## Work task
Below is some data; print it all back exactly.

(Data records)
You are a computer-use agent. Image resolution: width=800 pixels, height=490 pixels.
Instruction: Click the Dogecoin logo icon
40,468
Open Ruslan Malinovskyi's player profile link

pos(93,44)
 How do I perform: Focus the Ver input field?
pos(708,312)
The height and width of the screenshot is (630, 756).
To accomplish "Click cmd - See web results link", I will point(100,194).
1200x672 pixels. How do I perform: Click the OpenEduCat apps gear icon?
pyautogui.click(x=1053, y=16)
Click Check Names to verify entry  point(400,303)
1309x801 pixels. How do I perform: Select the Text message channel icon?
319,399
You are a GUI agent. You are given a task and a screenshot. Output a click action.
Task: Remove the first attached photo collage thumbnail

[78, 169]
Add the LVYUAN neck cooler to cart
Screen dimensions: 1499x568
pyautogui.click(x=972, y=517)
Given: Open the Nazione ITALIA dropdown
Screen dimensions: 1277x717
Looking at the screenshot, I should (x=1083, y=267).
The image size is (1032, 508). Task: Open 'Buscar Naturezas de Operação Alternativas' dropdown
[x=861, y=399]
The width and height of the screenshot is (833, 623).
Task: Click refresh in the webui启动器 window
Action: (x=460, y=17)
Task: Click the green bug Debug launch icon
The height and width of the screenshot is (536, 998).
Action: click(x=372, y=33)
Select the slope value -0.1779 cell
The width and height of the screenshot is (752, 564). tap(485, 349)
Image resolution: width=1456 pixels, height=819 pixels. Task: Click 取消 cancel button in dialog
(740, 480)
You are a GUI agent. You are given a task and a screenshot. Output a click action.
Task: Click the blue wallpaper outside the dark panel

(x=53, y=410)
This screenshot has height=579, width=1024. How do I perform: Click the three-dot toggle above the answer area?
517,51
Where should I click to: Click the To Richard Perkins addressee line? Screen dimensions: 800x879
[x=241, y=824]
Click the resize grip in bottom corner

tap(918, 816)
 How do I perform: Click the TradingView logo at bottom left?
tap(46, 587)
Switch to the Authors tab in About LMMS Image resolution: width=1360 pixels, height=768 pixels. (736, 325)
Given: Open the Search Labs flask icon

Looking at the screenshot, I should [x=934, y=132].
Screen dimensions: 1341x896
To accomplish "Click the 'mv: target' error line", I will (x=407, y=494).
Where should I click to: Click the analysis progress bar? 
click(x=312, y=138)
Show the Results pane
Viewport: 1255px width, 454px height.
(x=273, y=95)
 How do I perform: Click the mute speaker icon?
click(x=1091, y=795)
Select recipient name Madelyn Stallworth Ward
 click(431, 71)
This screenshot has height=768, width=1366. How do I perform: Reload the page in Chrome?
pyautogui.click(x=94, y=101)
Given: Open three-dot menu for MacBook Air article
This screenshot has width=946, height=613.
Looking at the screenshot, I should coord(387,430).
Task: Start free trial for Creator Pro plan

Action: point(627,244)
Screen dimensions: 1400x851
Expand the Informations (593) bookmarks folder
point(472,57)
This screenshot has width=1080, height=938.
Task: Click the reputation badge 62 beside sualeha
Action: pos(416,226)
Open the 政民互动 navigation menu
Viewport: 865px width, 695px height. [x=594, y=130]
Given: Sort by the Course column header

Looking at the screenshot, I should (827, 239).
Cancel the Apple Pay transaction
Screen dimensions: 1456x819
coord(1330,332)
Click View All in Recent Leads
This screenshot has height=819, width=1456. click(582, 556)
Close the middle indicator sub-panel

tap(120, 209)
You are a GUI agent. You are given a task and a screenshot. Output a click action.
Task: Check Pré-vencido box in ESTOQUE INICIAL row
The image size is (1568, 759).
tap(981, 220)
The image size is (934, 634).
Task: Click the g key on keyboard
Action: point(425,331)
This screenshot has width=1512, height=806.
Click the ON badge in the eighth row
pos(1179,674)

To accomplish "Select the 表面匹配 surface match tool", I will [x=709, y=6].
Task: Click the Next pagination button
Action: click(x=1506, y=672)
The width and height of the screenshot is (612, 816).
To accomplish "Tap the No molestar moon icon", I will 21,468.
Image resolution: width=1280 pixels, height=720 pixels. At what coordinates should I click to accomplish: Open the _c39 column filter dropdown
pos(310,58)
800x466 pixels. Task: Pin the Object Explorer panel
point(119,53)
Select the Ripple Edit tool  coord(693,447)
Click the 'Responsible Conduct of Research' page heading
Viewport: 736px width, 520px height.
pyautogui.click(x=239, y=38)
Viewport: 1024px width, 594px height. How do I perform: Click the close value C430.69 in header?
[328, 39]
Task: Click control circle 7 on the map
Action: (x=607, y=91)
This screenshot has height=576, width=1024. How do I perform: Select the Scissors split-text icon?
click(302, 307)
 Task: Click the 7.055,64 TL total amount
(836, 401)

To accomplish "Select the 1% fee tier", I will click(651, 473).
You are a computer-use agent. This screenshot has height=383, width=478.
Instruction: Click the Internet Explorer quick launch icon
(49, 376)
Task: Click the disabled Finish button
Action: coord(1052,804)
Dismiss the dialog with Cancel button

## Response to the exercise
You are a computer-use agent. Image resolution: width=800 pixels, height=490 pixels.
Instruction: Click the Dogecoin logo icon
40,468
Open Ruslan Malinovskyi's player profile link

pos(93,44)
 How do I perform: Focus the Ver input field?
pos(708,312)
The height and width of the screenshot is (630, 756).
To accomplish "Click cmd - See web results link", I will point(100,194).
1200x672 pixels. How do I perform: Click the OpenEduCat apps gear icon?
pyautogui.click(x=1053, y=16)
Click Check Names to verify entry  point(400,303)
1309x801 pixels. How do I perform: Select the Text message channel icon?
319,399
You are a GUI agent. You are given a task and a screenshot. Output a click action.
Task: Remove the first attached photo collage thumbnail

[78, 169]
Add the LVYUAN neck cooler to cart
Screen dimensions: 1499x568
pyautogui.click(x=972, y=517)
Given: Open the Nazione ITALIA dropdown
Screen dimensions: 1277x717
Looking at the screenshot, I should (x=1083, y=267).
The image size is (1032, 508). Task: Open 'Buscar Naturezas de Operação Alternativas' dropdown
[x=861, y=399]
The width and height of the screenshot is (833, 623).
Task: Click refresh in the webui启动器 window
Action: (x=460, y=17)
Task: Click the green bug Debug launch icon
The height and width of the screenshot is (536, 998).
Action: click(x=372, y=33)
Select the slope value -0.1779 cell
The width and height of the screenshot is (752, 564). tap(485, 349)
Image resolution: width=1456 pixels, height=819 pixels. Task: Click 取消 cancel button in dialog
(740, 480)
You are a GUI agent. You are given a task and a screenshot. Output a click action.
Task: Click the blue wallpaper outside the dark panel

(x=53, y=410)
This screenshot has height=579, width=1024. How do I perform: Click the three-dot toggle above the answer area?
517,51
Where should I click to: Click the To Richard Perkins addressee line? Screen dimensions: 800x879
[x=241, y=824]
Click the resize grip in bottom corner

tap(918, 816)
 How do I perform: Click the TradingView logo at bottom left?
tap(46, 587)
Switch to the Authors tab in About LMMS Image resolution: width=1360 pixels, height=768 pixels. (736, 325)
Given: Open the Search Labs flask icon

Looking at the screenshot, I should [x=934, y=132].
Screen dimensions: 1341x896
To accomplish "Click the 'mv: target' error line", I will (x=407, y=494).
Where should I click to: Click the analysis progress bar? 
click(x=312, y=138)
Show the Results pane
Viewport: 1255px width, 454px height.
(x=273, y=95)
 How do I perform: Click the mute speaker icon?
click(x=1091, y=795)
Select recipient name Madelyn Stallworth Ward
 click(431, 71)
This screenshot has height=768, width=1366. How do I perform: Reload the page in Chrome?
pyautogui.click(x=94, y=101)
Given: Open three-dot menu for MacBook Air article
This screenshot has width=946, height=613.
Looking at the screenshot, I should coord(387,430).
Task: Start free trial for Creator Pro plan

Action: point(627,244)
Screen dimensions: 1400x851
Expand the Informations (593) bookmarks folder
point(472,57)
This screenshot has width=1080, height=938.
Task: Click the reputation badge 62 beside sualeha
Action: pos(416,226)
Open the 政民互动 navigation menu
Viewport: 865px width, 695px height. [x=594, y=130]
Given: Sort by the Course column header

Looking at the screenshot, I should (827, 239).
Cancel the Apple Pay transaction
Screen dimensions: 1456x819
coord(1330,332)
Click View All in Recent Leads
This screenshot has height=819, width=1456. click(582, 556)
Close the middle indicator sub-panel

tap(120, 209)
You are a GUI agent. You are given a task and a screenshot. Output a click action.
Task: Check Pré-vencido box in ESTOQUE INICIAL row
The image size is (1568, 759).
tap(981, 220)
The image size is (934, 634).
Task: Click the g key on keyboard
Action: point(425,331)
This screenshot has width=1512, height=806.
Click the ON badge in the eighth row
pos(1179,674)

To accomplish "Select the 表面匹配 surface match tool", I will [x=709, y=6].
Task: Click the Next pagination button
Action: click(x=1506, y=672)
The width and height of the screenshot is (612, 816).
To accomplish "Tap the No molestar moon icon", I will 21,468.
Image resolution: width=1280 pixels, height=720 pixels. At what coordinates should I click to accomplish: Open the _c39 column filter dropdown
pos(310,58)
800x466 pixels. Task: Pin the Object Explorer panel
point(119,53)
Select the Ripple Edit tool  coord(693,447)
Click the 'Responsible Conduct of Research' page heading
Viewport: 736px width, 520px height.
pyautogui.click(x=239, y=38)
Viewport: 1024px width, 594px height. How do I perform: Click the close value C430.69 in header?
[328, 39]
Task: Click control circle 7 on the map
Action: (x=607, y=91)
This screenshot has height=576, width=1024. How do I perform: Select the Scissors split-text icon?
click(302, 307)
 Task: Click the 7.055,64 TL total amount
(836, 401)

To accomplish "Select the 1% fee tier", I will click(651, 473).
You are a computer-use agent. This screenshot has height=383, width=478.
Instruction: Click the Internet Explorer quick launch icon
(49, 376)
Task: Click the disabled Finish button
Action: coord(1052,804)
Dismiss the dialog with Cancel button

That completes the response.